What to produce:
In the entries below, find the line with "Instruction: Click the request" and print exactly every line from there up to and including the line with "This screenshot has width=1168, height=680.", with no other lines.

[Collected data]
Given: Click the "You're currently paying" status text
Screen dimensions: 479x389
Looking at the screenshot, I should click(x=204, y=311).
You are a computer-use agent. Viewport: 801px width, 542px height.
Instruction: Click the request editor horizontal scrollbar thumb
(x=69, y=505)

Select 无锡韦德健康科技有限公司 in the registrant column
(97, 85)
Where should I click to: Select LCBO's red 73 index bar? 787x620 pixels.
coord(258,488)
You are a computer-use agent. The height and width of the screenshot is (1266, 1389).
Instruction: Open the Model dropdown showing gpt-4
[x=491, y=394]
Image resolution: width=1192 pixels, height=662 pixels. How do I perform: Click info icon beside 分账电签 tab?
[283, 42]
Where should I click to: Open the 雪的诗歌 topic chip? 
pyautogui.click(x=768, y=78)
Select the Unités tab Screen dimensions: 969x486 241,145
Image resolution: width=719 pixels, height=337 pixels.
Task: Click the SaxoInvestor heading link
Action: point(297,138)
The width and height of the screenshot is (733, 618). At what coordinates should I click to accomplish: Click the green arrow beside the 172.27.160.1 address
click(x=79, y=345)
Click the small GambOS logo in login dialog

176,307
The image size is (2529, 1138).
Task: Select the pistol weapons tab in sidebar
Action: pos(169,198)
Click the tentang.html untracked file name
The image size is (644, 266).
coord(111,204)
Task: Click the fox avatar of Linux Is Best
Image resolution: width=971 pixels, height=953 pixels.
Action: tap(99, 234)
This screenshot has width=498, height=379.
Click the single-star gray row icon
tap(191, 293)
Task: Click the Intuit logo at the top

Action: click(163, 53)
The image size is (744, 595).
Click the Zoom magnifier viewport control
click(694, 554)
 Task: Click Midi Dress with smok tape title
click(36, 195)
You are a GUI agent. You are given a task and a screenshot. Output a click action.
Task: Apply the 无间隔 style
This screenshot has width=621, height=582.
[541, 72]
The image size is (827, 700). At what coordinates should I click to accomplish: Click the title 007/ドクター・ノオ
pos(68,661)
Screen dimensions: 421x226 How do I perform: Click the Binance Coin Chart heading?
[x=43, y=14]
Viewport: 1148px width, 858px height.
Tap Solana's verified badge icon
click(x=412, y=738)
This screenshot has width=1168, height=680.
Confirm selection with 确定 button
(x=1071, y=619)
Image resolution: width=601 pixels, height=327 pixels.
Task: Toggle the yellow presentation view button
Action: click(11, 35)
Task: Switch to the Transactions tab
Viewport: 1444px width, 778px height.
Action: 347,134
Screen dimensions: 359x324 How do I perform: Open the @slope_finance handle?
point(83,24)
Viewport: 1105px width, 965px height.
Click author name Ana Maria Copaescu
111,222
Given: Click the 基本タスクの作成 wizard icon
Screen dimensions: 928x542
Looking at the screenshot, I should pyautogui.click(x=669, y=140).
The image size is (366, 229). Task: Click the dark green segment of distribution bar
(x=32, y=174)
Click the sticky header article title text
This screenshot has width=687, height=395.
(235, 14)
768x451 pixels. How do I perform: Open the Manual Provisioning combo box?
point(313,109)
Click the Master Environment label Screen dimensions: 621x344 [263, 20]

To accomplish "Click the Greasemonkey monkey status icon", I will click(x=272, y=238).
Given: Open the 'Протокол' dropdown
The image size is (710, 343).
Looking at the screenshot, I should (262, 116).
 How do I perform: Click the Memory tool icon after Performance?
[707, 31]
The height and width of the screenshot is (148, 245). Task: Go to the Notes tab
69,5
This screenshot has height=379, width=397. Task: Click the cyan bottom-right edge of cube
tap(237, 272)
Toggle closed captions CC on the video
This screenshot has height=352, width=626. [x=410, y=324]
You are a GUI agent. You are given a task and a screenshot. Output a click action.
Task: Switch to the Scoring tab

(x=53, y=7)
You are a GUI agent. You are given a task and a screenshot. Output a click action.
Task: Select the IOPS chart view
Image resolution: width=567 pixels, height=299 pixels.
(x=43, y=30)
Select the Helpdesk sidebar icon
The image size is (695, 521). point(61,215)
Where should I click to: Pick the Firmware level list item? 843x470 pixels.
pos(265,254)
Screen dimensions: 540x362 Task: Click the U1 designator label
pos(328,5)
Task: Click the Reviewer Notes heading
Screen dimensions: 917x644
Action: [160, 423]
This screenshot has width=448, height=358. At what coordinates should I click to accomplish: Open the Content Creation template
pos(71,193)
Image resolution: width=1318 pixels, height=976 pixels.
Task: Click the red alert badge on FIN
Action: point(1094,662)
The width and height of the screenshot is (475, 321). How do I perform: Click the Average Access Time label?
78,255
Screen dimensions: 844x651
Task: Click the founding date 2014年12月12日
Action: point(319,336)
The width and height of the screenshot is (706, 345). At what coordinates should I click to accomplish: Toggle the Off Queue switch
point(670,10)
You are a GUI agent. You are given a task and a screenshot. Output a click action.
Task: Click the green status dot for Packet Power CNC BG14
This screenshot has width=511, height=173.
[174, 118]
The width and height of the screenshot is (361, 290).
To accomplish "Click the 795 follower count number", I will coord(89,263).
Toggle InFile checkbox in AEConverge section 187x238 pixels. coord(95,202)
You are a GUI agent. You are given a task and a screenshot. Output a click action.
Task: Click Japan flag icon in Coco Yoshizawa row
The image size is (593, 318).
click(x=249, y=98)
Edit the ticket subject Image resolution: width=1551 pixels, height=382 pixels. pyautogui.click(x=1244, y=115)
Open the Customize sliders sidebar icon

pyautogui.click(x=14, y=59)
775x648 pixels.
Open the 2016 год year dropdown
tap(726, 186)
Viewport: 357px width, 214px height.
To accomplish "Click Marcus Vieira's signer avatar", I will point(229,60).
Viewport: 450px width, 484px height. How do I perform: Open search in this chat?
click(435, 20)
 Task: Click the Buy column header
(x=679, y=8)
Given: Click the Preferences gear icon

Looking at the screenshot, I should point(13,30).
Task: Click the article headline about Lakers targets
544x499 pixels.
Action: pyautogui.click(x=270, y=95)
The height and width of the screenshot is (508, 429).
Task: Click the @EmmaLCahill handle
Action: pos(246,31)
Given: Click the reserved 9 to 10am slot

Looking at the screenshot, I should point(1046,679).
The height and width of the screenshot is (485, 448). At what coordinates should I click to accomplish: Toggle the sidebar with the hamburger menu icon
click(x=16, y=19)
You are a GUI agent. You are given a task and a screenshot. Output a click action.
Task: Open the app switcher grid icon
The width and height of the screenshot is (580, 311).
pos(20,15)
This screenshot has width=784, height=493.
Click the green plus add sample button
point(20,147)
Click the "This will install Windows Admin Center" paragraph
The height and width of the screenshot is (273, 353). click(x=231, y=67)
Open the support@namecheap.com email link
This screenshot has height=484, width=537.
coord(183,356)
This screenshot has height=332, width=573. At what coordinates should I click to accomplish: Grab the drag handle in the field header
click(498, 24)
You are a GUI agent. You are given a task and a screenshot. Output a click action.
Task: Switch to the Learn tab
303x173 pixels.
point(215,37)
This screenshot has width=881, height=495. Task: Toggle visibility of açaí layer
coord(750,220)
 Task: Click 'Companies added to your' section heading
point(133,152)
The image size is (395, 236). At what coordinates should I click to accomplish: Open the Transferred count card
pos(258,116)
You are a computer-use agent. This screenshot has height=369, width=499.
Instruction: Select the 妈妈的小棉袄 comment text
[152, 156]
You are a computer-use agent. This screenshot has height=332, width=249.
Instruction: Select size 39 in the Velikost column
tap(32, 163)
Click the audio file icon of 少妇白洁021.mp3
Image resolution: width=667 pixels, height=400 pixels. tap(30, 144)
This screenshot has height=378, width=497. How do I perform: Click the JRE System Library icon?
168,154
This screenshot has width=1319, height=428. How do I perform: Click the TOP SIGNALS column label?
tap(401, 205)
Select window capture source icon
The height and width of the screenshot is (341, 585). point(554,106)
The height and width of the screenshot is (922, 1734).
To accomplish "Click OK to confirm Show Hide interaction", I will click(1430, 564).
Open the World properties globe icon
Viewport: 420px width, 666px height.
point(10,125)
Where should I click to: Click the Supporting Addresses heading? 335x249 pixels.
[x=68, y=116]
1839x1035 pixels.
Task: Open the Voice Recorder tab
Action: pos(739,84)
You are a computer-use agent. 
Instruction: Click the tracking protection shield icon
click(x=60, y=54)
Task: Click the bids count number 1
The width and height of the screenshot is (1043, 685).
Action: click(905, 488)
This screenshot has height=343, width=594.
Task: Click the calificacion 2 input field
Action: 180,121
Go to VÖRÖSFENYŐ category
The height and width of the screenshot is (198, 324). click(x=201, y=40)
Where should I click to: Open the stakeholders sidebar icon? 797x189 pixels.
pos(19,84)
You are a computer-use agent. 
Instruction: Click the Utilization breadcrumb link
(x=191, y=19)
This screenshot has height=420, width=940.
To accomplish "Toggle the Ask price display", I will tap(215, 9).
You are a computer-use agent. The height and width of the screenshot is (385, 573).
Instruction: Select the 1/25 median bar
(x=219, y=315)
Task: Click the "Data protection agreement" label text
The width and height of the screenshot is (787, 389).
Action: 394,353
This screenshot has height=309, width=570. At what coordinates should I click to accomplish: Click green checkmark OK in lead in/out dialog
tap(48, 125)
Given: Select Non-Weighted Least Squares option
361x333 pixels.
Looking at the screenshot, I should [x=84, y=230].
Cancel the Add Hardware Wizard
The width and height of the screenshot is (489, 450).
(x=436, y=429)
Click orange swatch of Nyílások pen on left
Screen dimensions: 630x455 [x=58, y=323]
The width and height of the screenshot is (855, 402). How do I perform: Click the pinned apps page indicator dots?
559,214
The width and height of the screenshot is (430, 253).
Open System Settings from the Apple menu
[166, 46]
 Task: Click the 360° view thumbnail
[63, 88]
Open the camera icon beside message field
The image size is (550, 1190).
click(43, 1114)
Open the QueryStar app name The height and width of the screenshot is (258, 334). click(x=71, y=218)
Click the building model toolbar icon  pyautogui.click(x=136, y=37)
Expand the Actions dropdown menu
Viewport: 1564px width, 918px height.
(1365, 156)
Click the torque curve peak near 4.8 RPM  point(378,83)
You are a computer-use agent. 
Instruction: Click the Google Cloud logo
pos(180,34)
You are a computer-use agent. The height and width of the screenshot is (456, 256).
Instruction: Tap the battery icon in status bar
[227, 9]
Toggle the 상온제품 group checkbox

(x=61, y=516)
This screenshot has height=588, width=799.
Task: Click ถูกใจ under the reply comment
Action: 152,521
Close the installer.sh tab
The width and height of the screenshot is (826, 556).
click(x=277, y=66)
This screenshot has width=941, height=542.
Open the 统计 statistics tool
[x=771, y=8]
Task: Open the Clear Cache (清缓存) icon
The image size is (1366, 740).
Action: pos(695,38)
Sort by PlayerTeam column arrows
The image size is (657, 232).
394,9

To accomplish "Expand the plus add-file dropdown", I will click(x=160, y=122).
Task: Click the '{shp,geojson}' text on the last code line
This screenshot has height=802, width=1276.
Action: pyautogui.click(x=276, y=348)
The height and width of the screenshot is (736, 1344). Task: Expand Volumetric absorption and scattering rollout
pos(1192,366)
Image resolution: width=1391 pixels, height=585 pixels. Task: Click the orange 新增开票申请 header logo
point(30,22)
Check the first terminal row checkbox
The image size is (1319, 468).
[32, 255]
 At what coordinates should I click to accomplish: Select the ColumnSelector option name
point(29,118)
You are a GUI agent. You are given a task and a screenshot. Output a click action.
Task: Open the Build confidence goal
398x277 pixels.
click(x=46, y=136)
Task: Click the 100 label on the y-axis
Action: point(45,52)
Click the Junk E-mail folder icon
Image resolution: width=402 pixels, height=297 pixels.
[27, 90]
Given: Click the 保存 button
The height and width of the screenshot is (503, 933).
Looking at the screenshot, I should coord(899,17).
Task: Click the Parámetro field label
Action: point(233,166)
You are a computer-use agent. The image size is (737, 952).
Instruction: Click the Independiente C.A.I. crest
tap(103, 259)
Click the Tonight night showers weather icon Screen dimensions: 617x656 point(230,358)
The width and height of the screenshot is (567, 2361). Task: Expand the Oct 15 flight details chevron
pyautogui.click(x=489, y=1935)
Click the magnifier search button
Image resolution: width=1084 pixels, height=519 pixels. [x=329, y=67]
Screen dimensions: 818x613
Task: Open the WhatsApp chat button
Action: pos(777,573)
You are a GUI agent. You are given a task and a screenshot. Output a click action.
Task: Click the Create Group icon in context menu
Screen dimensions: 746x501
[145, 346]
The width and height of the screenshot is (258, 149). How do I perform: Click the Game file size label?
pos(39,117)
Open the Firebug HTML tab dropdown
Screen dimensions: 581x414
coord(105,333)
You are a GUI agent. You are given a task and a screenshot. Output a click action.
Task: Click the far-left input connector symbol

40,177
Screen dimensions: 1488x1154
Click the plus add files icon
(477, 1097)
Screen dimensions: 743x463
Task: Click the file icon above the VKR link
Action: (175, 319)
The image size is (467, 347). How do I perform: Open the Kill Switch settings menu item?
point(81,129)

Solution to the exercise:
Instruction: Click the request editor horizontal scrollbar thumb
(x=69, y=505)

Select 无锡韦德健康科技有限公司 in the registrant column
(97, 85)
Where should I click to: Select LCBO's red 73 index bar? 787x620 pixels.
coord(258,488)
You are a computer-use agent. The height and width of the screenshot is (1266, 1389).
Instruction: Open the Model dropdown showing gpt-4
[x=491, y=394]
Image resolution: width=1192 pixels, height=662 pixels. How do I perform: Click info icon beside 分账电签 tab?
[283, 42]
Where should I click to: Open the 雪的诗歌 topic chip? 
pyautogui.click(x=768, y=78)
Select the Unités tab Screen dimensions: 969x486 241,145
Image resolution: width=719 pixels, height=337 pixels.
Task: Click the SaxoInvestor heading link
Action: point(297,138)
The width and height of the screenshot is (733, 618). At what coordinates should I click to accomplish: Click the green arrow beside the 172.27.160.1 address
click(x=79, y=345)
Click the small GambOS logo in login dialog

176,307
The image size is (2529, 1138).
Task: Select the pistol weapons tab in sidebar
Action: pos(169,198)
Click the tentang.html untracked file name
The image size is (644, 266).
coord(111,204)
Task: Click the fox avatar of Linux Is Best
Image resolution: width=971 pixels, height=953 pixels.
Action: tap(99, 234)
This screenshot has width=498, height=379.
Click the single-star gray row icon
tap(191, 293)
Task: Click the Intuit logo at the top

Action: click(163, 53)
The image size is (744, 595).
Click the Zoom magnifier viewport control
click(694, 554)
 Task: Click Midi Dress with smok tape title
click(36, 195)
You are a GUI agent. You are given a task and a screenshot. Output a click action.
Task: Apply the 无间隔 style
This screenshot has width=621, height=582.
[541, 72]
The image size is (827, 700). At what coordinates should I click to accomplish: Click the title 007/ドクター・ノオ
pos(68,661)
Screen dimensions: 421x226 How do I perform: Click the Binance Coin Chart heading?
[x=43, y=14]
Viewport: 1148px width, 858px height.
Tap Solana's verified badge icon
click(x=412, y=738)
This screenshot has width=1168, height=680.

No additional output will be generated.